Grouping time periods with gaps in them

Hello, this is a simplified sample to demonstrate the problem I am having:

CREATE TABLE #Sample (ID INT NOT NULL, Yr INT NOT NULL, Col_A VARCHAR(10), Col_B INT, Col_C INT)
INSERT INTO #Sample values
(1, 2004, 'N/S', 10, 255),
(1, 2005, 'N/S', 10, 255),
(1, 2006, 'N/S', NULL, 1),
(1, 2007, 'N/S', 10, 255),
(1, 2008, 'N/S', 10, 255),
(1, 2009, 'N/S', 10, 255),
(1, 2010, 'N/S', 0, 255),
(1, 2011, 'N/A', 10, 255),
(1, 2012, 'N/A', 10, 255),
(1, 2013, 'N/A', 0, 0),
(1, 2014, 'Y', 101, 256),
(1, 2015, 'N/S', 1, 32),
(1, 2016, 'N/A', NULL,NULL );

SELECT CASE WHEN MIN(YR )=MAX(YR) THEN CAST(MIN(YR) AS CHAR(4)) ELSE CAST(MIN(YR ) AS CHAR(4))+'-'+RIGHT(CAST(MAX(YR) AS CHAR(4)),2) END AS FROMYEAR_TOYEAR,
ID , Col_A , Col_B , Col_C
FROM #Sample GROUP BY
ID , Col_A , Col_B , Col_C ORDER BY 1

RESULTS:
FROMYEAR_TOYEAR ID Col_A Col_B Col_C
2004-09 1 N/S 10 255
2006 1 N/S NULL 1
2010 1 N/S 0 255
2011-12 1 N/A 10 255
2013 1 N/A 0 0
2014 1 Y 101 256
2015 1 N/S 1 32
2016 1 N/A NULL NULL

CORRECT RESULTS SHOULD BE:

FROMYEAR_TOYEAR ID Col_A Col_B Col_C
2004-05 1 N/S 10 255
2006 1 N/S NULL 1
2007-09 1 N/S 10 255
2010 1 N/S 0 255
2011-12 1 N/A 10 255
2013 1 N/A 0 0
2014 1 Y 101 256
2015 1 N/S 1 32
2016 1 N/A NULL NULL

Please notice that periods from 2004 to 2009 though having same data have to be broken down, as the year in between(2006) had different data. I was trying to process the records by using windowing functions to break the group with the gap in years but as of today I don't have a viable solution...It seems to me there should be a way to do it in a single select statement...
Thank you for your help in advance

This is the class of problems that is usually referred to as the "Islands and Gaps" problem. You will find a number of SQL solutions if you search for it.

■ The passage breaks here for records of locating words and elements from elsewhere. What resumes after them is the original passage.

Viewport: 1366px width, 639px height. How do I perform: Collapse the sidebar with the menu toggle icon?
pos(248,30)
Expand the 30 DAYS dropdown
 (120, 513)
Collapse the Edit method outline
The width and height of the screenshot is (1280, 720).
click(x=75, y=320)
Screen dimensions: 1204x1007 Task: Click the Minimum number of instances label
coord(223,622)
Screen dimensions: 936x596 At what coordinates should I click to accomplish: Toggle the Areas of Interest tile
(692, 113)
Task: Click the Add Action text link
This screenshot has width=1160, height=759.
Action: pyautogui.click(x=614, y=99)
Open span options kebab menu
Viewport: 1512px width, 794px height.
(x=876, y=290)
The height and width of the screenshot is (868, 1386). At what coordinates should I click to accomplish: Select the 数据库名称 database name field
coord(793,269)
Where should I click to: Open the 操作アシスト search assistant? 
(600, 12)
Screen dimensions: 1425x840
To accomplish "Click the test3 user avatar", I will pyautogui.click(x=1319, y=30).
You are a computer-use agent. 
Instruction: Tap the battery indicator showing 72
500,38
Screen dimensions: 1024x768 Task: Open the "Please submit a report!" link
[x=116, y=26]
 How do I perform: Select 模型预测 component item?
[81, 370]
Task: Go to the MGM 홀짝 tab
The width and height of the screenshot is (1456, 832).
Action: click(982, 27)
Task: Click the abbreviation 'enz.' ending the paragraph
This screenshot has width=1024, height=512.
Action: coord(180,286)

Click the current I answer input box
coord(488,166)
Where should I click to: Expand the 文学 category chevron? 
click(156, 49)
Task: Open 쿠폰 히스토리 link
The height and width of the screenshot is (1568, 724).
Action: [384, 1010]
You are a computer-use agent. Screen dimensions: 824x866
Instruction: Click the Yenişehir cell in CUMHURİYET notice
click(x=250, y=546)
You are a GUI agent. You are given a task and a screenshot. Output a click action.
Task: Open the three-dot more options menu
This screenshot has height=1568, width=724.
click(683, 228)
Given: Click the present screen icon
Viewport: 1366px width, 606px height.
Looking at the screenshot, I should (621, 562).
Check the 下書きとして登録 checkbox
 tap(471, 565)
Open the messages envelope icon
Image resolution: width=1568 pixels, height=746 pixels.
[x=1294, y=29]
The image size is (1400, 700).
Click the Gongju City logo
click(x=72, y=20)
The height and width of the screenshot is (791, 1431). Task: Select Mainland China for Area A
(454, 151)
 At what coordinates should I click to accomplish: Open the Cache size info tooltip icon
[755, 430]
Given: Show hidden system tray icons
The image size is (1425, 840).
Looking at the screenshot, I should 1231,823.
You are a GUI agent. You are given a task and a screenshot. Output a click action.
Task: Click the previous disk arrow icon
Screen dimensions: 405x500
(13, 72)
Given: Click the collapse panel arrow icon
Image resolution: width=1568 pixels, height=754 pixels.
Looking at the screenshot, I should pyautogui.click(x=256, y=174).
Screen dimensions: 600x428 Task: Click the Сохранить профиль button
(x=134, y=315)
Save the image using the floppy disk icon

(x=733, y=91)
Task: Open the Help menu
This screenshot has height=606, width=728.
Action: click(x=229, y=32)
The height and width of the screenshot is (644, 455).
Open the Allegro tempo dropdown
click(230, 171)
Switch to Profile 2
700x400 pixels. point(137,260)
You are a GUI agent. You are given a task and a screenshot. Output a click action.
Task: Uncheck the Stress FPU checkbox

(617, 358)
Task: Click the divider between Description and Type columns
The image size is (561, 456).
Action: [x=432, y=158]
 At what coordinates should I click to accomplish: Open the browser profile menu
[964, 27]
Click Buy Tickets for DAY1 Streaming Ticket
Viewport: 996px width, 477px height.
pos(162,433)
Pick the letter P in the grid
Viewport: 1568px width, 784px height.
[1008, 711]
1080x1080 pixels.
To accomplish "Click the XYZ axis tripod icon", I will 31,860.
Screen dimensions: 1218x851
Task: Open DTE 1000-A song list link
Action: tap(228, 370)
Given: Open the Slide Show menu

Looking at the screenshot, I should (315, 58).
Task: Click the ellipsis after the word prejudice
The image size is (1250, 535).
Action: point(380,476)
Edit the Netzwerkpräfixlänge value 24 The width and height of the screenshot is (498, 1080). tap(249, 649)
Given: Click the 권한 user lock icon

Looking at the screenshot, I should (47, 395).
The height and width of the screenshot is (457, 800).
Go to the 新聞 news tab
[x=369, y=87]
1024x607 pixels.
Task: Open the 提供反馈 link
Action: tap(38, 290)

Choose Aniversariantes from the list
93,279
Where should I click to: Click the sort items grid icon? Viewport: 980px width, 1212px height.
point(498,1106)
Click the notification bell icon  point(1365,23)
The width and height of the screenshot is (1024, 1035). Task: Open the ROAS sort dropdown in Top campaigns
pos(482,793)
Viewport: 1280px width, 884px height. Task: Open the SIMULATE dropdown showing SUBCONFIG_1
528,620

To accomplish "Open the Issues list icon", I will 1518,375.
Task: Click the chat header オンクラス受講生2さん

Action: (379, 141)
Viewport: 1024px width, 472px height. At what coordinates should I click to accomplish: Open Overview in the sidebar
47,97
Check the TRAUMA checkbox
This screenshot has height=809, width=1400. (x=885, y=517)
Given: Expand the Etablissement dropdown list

One way to solve it (and perhaps the most efficient) is to use the row_number function as shown below:

SELECT MIN(Yr),MAX(Yr),MAX(col_A), MAX(Col_B), MAX(Col_C)
FROM
(
	SELECT *,
		ROW_NUMBER() OVER(PARTITION BY id ORDER BY Yr)
		-ROW_NUMBER() OVER(PARTITION BY id ORDER BY col_b,Yr) Grp
	FROM
		#Sample
)s
GROUP BY Grp
ORDER BY 1;

My partitioning and ordering columns may not be exactly what you need for your more general problem, but for the sample data order by col_B, Yr should work. Also, I have not combined the min and max years as you have done, but that is easy enough to do.

1 Like

Hello, James, thank you very much for your reply. I tried windowing functions and looking for gaps in years but couldn't think up a good way to put them together. This will definitely work. Appreciate your help and reference to "Islands and Gaps" problem

Tables have keys that this thing does not. Identifiers are not numeric because you do no math on them. I prefer the MySQL convention for years so they can sort with ISO-8601 dates and you can be ready if ISO adopts it (under discussion).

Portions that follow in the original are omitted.